Maintaining compatibility

This article describes the various decisions that the SDK makes in order to maintain application and source compatibility across our versions.

App-compat strategy for this SDK

The .NET SDK strives to maintain both source and behavioral compatibility across its releases.

Source compatibility is the promise that your source code should continue to compile as-is when you update your application to the latest version of the SDK. This promise extends to "minor" (feature) and "patch" (bug-fix) releases of the SDK. Additionally, we only make this guarantee for the Yubico.YubiKey and the Yubico.Core assemblies. Since Yubico.NativeShims is meant to be purely for internal use, we do not make any guarantees here.

Behavioral compatibility is the promise that your application will behave exactly the same after you have upgraded the YubiKey SDK version. Maintaining this guarantee is far more difficult and is sometimes simply not possible. However, we will continue to do our best to maintain behavioral stability across releases. If a behavioral change is necessitated, such as fixing a bug, we may choose to simply fix the issue. This is far more likely to occur if the bug prevented the feature from ever working in the first place and no workaround was present. If the change is more nuanced than that, or it is changing behavior for some other reason, we have a separate mechanism that we've started using so that these behavior changes may be managed through an opt-in or opt-out decision.

There are two exceptions to these promises:

1. Sometimes a breaking change is unavoidable. Perhaps a new YubiKey feature was released that is simply impossible to express with the existing shape of the API. Or a bug was discovered, and it simply must be addressed. In these cases, we will do everything in our power to first mark the affected types or members with the ObsoleteAttribute so that you are alerted the fact that there's an issue with the old usage. The attribute will contain text that will result in a usage warning when you recompile. This text will be included in the warning message and will point you to the new API that should be used instead. The old API will remain for several minor releases before we consider it safe to remove entirely. A major release would remove all obsolete APIs in one go.

2. You will note that the promise is only made for minor and patch releases. For example, upgrading feature releases (i.e. 1.9.1 to 1.10.0) or upgrading patch releases (i.e. 1.9.0 to 1.9.1) have this guarantee. What has been omitted here is "major" releases (i.e. 1.10.0 to 2.0.0). Major version releases are our chance to make broader changes that address design-level issues. It should be expected that there will be source level breaking changes when a major version is released.

Our SDK does not make any promises around Application Binary Interface (ABI) stability. This expectation is generally far less common in the .NET ecosystem to begin with, however there are two very important implications here:

1. You must recompile your code against a new version of our SDK. Simply replacing our assemblies with a newer version is not supported and could result in undefined behavior and bugs in your application's behavior.

2. If an enumeration does not have an explicitly defined value, you should assume that the underlying value may change. While these changes should not result in any changes to behavior (assuming you've recompiled) it does mean that these values should not be serialized and stored across versions. If you need to persist these values for whatever reason, it is strongly recommended you create your own stable values to map to, or use another mechanism that does not depend on the specific compiler-generated enumeration value.

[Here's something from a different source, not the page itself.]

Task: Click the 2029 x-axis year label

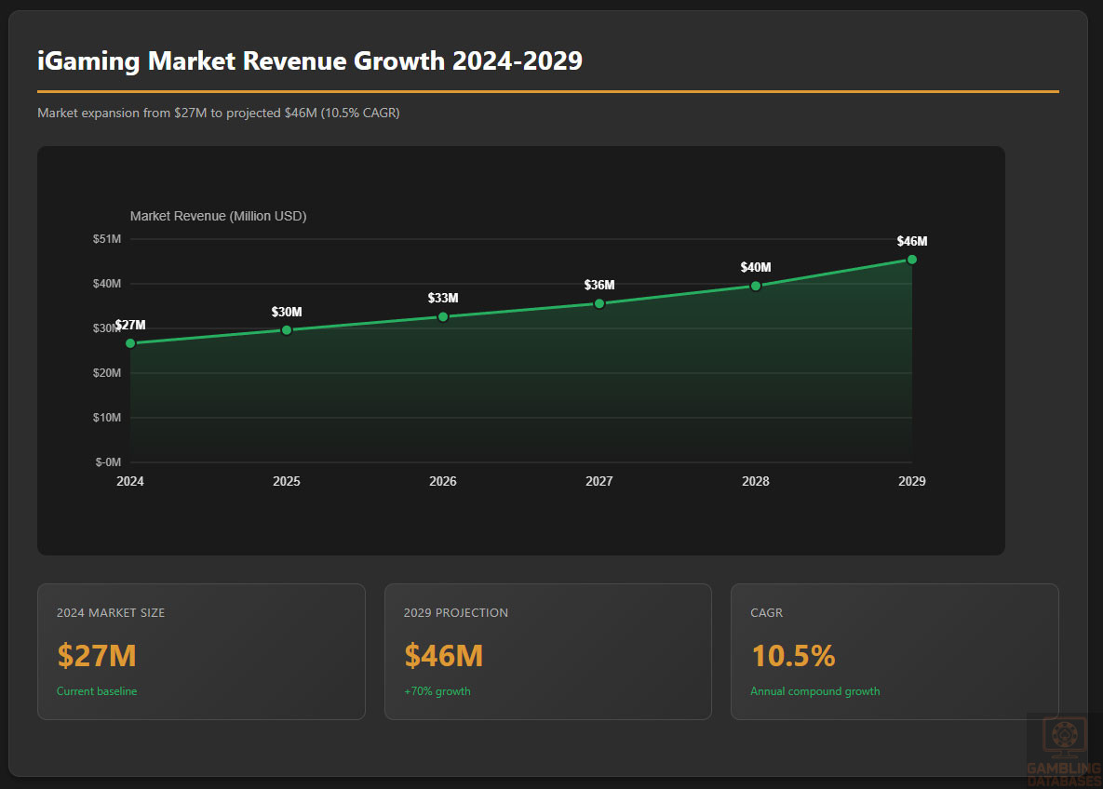Action: pos(911,481)
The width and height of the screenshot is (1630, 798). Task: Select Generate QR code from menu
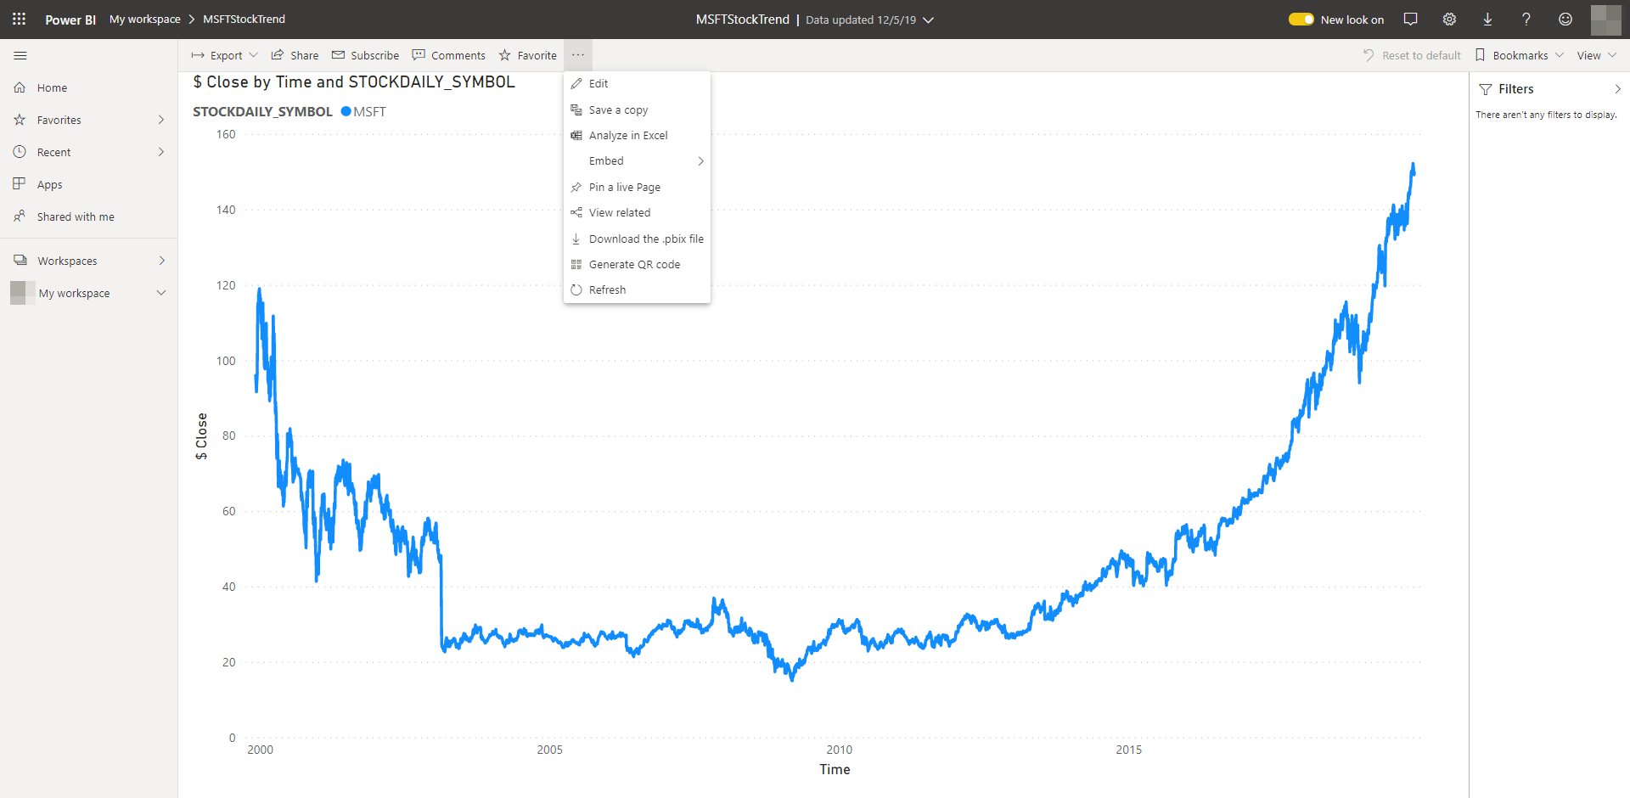click(633, 265)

Managing behavior changes through app-compat switches

Sometimes it's unavoidable that the SDK must make a behavior breaking change. For example: a bug has been addressed that causes subtle behavior changes that have existed for many releases. Or perhaps an optimization has been made that may result in different timings that could have an effect on UI applications.

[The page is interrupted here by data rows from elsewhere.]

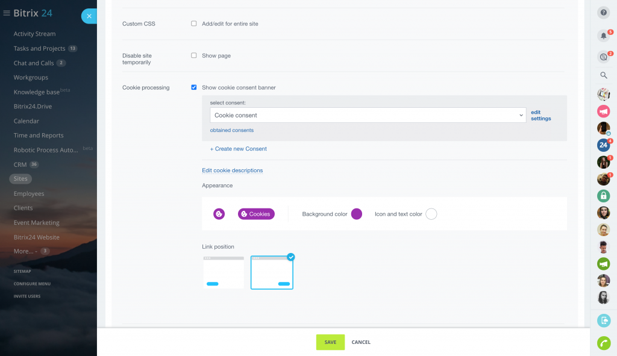Open the help question mark icon
This screenshot has width=617, height=356.
click(x=603, y=13)
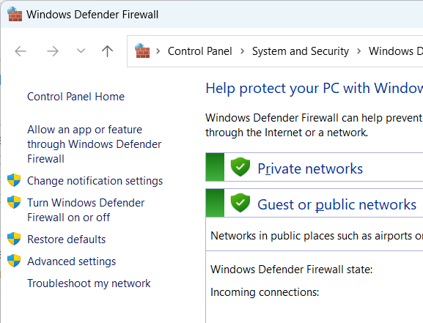Open Allow an app or feature through firewall
This screenshot has height=323, width=423.
(94, 144)
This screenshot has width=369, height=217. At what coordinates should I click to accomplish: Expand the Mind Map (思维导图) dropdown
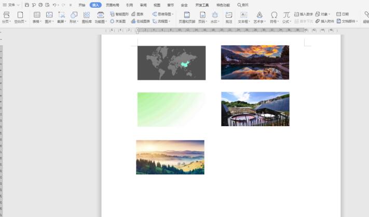coord(163,14)
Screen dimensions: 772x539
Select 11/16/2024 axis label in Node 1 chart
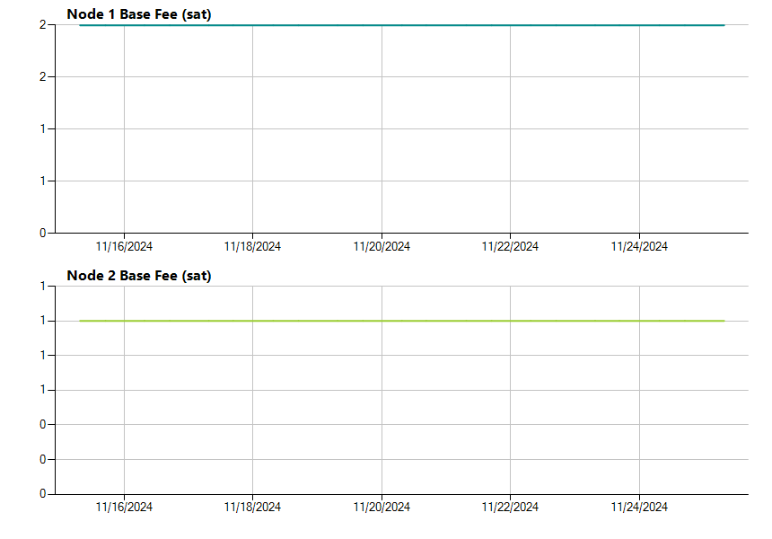pos(124,246)
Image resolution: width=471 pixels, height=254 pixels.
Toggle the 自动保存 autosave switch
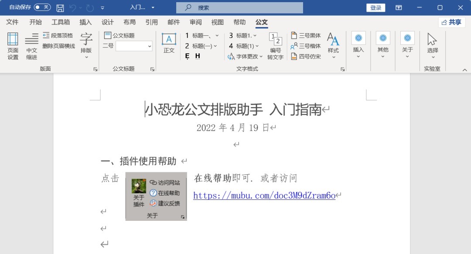pos(42,7)
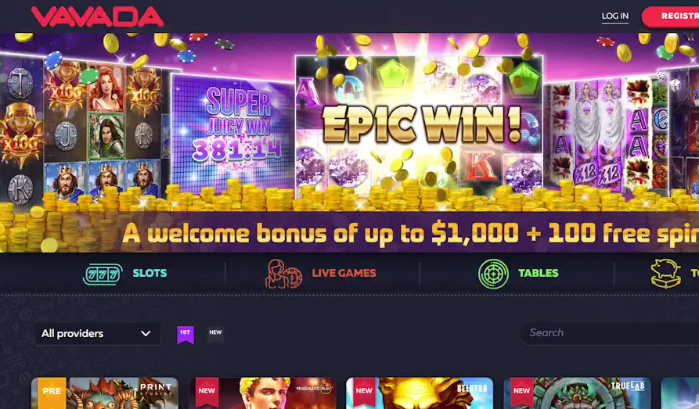Open the Pragmatic Play NEW game thumbnail
This screenshot has height=409, width=699.
coord(262,393)
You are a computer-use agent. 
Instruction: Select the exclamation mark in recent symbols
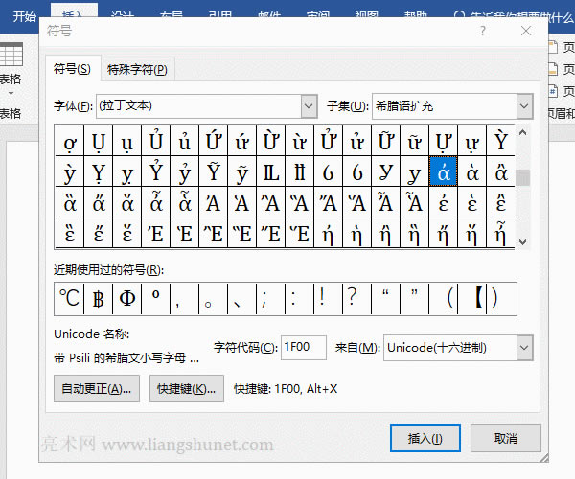322,299
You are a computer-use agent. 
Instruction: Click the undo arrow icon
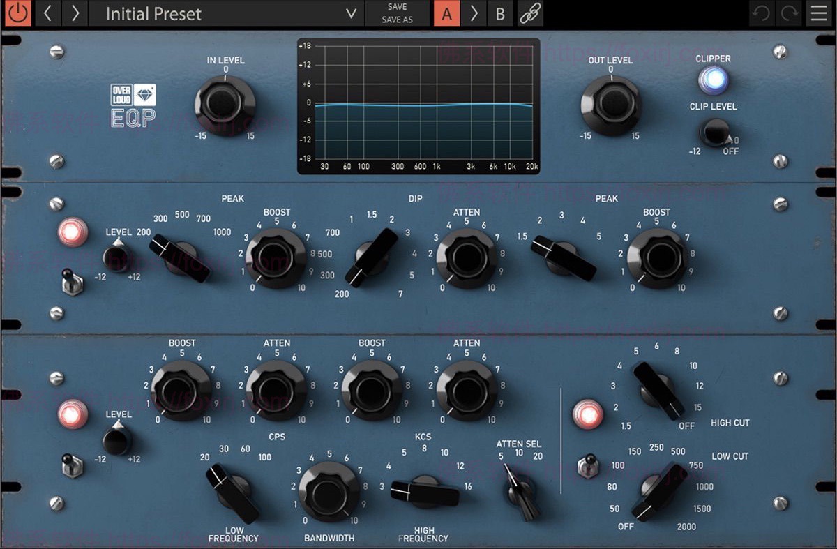click(762, 13)
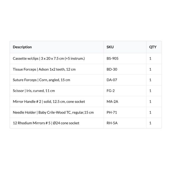Click SKU FG-2 cell
Screen dimensions: 172x172
click(111, 91)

In these cases, we've introduced a new mechanism for adjusting these behaviors through the use of app-compat switches. These switches use the AppContext.SetSwitch mechanism exposed by the .NET Base Class Library.

Whether a behavior change is opt-in or opt-out will be decided on a case-by-case basis. Generally, if we view the change to be a net positive and have a low risk of observable changes to an application, we will make the change opt-out. That means, you will get the new behavior by default. Only if the change causes your application problems should you consider setting the switch to disable that behavior.

For more observable or impactful changes, or changes that would benefit a smaller subset of consumers, we will make the change opt-in. That is, the existing behaviors will be maintained, and your application must explicitly call SetSwitch with a value of true.

This decision is clearly very subjective. Any time a behavior change is made, there is a high likelihood that at least one consumer will be adversely affected no matter which behavior we choose. That's why we've introduced these switches in the first place. There will always be a case where someone will need to override out decision. This is your mechanism to do so.

All of our compatibility switch names are defined in two central classes:

• YubiKeyCompatSwitches - This class holds all the compatibility switches that affect the behaviors of the Yubico.YubiKey assembly.
• CoreCompatSwitches - This class holds all the compatibility switches that affect the Yubico.Core assembly. Yubico.Core serves as our platform abstraction layer, so switches here may only impact a certain operating system or a certain downstream dependency. While not YubiKey specific, it may affect things like enumeration and eventing of YubiKeys.

Each flag will have a clear explanation of what behavior it affects, what the default is, and what the impact of overriding the default should be. Use these constants as the value for the switchName parameter of AppContext.SetSwitch.